I'm stuck. Useful state data for the controller is what was succesfully written on the other side. This implies forwarding successfull writes to each other side.
The state-controller has an API that returns a list of changes since last known
state. For example: add new message with uid xxx
, or add read flag to message with uid xxx
.
The merge engine will collect the changes one end and execute them on the other. It needs to be aware of conflicting actions, and somehow resolve them, either automatically (one end has priority), failing, or requesting user action.
When the engine is satisfied that a uid is in sync, it should notify both ends to update their cached state. The cached state should not be updated by the controller on reads, probably could be updated on writes.
This would play nice with features like offlineimap's maxage
. On the other
hand, both replicas may drift away from each other. So maybe we need to list all
the messages on both ends and make sure that the data coincides after a sync.
We do a usual 3-way merge, with a first step that compares the last known states on both ends. If they differ we fail and ask the user to take action. If they coincide, we can do a usual 3-way merge as in offlineimap.
Last known states may diverge in case of failure, or interruption. So it is something we should not regard as rare. Maybe this variant is not an option then...
- The state is local to a driver, so no need to propagate successful writes from one driver to the other. It probably makes it more robust in case of failure.

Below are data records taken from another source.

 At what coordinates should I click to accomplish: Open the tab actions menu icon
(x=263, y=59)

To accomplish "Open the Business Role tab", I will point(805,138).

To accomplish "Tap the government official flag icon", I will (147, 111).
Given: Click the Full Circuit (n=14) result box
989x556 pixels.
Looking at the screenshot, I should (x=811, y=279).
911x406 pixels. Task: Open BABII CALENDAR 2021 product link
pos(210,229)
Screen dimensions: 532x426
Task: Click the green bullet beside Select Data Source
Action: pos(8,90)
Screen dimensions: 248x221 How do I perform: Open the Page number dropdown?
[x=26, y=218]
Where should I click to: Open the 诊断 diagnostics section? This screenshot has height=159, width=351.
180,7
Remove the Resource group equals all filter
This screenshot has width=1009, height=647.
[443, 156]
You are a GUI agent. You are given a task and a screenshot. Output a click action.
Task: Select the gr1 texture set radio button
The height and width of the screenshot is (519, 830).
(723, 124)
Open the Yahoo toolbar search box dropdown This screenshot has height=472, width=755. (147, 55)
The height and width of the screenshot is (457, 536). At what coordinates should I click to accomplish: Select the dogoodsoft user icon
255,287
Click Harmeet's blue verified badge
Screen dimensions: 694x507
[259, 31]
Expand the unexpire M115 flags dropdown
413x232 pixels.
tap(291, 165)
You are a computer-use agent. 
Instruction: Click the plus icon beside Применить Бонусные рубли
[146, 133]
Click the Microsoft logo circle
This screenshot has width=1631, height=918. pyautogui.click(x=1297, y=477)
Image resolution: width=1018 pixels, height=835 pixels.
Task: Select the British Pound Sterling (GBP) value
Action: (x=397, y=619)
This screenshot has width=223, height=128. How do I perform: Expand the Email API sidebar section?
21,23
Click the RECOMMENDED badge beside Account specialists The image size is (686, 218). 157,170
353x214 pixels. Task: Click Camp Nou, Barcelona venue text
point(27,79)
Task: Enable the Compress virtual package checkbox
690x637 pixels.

- The merge engine seems amenable to a reasonably async implementation. It can start working while the "change messages" keep comming. It requires some degree of synchronization between both ends. One possibility: the messages should come in uid order, so that the merge engine can be sure that a change is free of conflict, when both ends are passed beyond that uid.
- The engine will be more complex, or at least different to the offlineimap approach.
- There may be irreconciliable states in which the last known state on both ends do not match, and no reasonable action is available. Those will be rare, but need to be dealt with.
- The engine needs a way to update the chain of controllers.